* Begin Supplied passage *

Question

In Exercises $$55 - 58$$, use a computer algebra system to find the integral. Verify the result by differentiation.\n$$\\int x^{2} \\sqrt{x^{2}-4} dx$$

Answer

**step1 Understanding the Problem and Integral Result from a CAS**

The problem asks to find the integral of the function $$x^{2} \sqrt{x^{2}-4}$$ and then verify the result by differentiation. This involves concepts from calculus (integration and differentiation), which are typically studied at a higher level than junior high school mathematics. As per the instruction to use a computer algebra system (CAS), the integral of the given function is obtained.

$$\int x^{2} \sqrt{x^{2}-4} dx = \frac{x(x^2-2)}{4}\sqrt{x^2-4} - 2 \ln|x+\sqrt{x^2-4}| + C$$

Here, C represents the constant of integration, which is always added when finding an indefinite integral.

**step2 Strategy for Verification by Differentiation**

To verify the integral, we need to differentiate the resulting function. If our integral is correct, the derivative of the result should be equal to the original function under the integral sign, which is $$x^{2} \sqrt{x^{2}-4}$$. We will differentiate the integrated function term by term, using rules of differentiation such as the product rule and chain rule.

**step3 Differentiating the First Term**

The first term of our integral result is $$\frac{x(x^2-2)}{4}\sqrt{x^2-4}$$. We can rewrite this as $$\frac{1}{4}(x^3-2x)(x^2-4)^{1/2}$$. To differentiate this, we apply the product rule, which states that the derivative of $$(uv)$$ is $$u'v + uv'$$. Here, $$u = x^3-2x$$ and $$v = (x^2-4)^{1/2}$$.

* End Supplied passage *

What needs to be done:
Pick up the worked solution for the integral of x²√(x²−4) after its last sentence and write the part that comes next.

* Begin Stored data *

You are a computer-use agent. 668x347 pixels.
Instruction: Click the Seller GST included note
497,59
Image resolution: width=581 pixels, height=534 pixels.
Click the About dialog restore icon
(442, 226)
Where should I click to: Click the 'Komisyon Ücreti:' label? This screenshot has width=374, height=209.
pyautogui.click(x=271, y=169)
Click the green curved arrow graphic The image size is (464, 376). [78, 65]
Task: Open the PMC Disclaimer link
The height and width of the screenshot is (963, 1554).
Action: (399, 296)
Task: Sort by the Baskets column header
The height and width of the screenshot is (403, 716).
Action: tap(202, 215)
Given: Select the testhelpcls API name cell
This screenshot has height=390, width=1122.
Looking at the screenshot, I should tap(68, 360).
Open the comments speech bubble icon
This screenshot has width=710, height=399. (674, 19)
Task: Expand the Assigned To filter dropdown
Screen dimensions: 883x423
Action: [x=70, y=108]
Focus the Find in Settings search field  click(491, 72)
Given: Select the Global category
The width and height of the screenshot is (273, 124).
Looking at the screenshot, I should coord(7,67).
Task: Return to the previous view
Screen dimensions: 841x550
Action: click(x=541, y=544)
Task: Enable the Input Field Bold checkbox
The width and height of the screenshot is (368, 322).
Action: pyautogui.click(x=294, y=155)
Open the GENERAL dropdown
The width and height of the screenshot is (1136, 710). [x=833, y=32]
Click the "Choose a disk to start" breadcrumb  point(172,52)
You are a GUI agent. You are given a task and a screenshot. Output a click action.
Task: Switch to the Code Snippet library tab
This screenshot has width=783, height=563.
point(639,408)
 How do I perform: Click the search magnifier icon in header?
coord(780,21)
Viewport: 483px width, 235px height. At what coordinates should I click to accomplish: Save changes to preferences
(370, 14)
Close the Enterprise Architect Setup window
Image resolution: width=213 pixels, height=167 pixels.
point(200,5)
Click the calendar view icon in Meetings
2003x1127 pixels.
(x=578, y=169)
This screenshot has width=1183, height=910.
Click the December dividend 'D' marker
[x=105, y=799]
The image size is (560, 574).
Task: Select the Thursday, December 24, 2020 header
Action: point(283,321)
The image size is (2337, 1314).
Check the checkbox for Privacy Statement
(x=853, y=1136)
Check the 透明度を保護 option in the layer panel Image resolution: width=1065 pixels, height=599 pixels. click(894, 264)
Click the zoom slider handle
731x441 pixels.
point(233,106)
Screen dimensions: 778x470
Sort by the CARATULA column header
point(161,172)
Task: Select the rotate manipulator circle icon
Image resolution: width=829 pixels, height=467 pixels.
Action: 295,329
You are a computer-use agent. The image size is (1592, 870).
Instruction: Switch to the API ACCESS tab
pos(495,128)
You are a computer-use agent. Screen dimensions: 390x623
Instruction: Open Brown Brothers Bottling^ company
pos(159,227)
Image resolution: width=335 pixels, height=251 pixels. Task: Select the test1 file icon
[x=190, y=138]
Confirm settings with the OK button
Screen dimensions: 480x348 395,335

* End Stored data *

Response to the task:
$$ \frac{d}{dx} \left( \frac{1}{4}(x^3-2x)(x^2-4)^{1/2} \right) = \frac{1}{4} \left[ (3x^2-2)(x^2-4)^{1/2} + (x^3-2x) \cdot \frac{1}{2}(x^2-4)^{-1/2} \cdot 2x \right] $$

Simplifying the second part of the product and combining terms over a common denominator:

$$ = \frac{1}{4} \left[ (3x^2-2)\sqrt{x^2-4} + \frac{x(x^3-2x)}{\sqrt{x^2-4}} \right] $$

$$ = \frac{1}{4} \left[ \frac{(3x^2-2)(x^2-4)}{\sqrt{x^2-4}} + \frac{x^4-2x^2}{\sqrt{x^2-4}} \right] $$

$$ = \frac{1}{4} \left[ \frac{(3x^4 - 12x^2 - 2x^2 + 8) + (x^4 - 2x^2)}{\sqrt{x^2-4}} \right] $$

$$ = \frac{1}{4} \left[ \frac{4x^4 - 16x^2 + 8}{\sqrt{x^2-4}} \right] $$

$$ = \frac{x^4 - 4x^2 + 2}{\sqrt{x^2-4}} $$

**step4 Differentiating the Second Term**

The second term of our integral result is $$-2 \ln|x+\sqrt{x^2-4}|$$. To differentiate this logarithmic function, we use the chain rule, which states that the derivative of $$\ln(f(x))$$ is $$\frac{f'(x)}{f(x)}$$. Here, $$f(x) = x+\sqrt{x^2-4}$$.

$$ \frac{d}{dx} \left( -2 \ln|x+\sqrt{x^2-4}| \right) = -2 \cdot \frac{1}{x+\sqrt{x^2-4}} \cdot \frac{d}{dx}(x+\sqrt{x^2-4}) $$

The derivative of $$x+\sqrt{x^2-4}$$ is $$1 + \frac{1}{2\sqrt{x^2-4}} \cdot 2x = 1 + \frac{x}{\sqrt{x^2-4}}$$.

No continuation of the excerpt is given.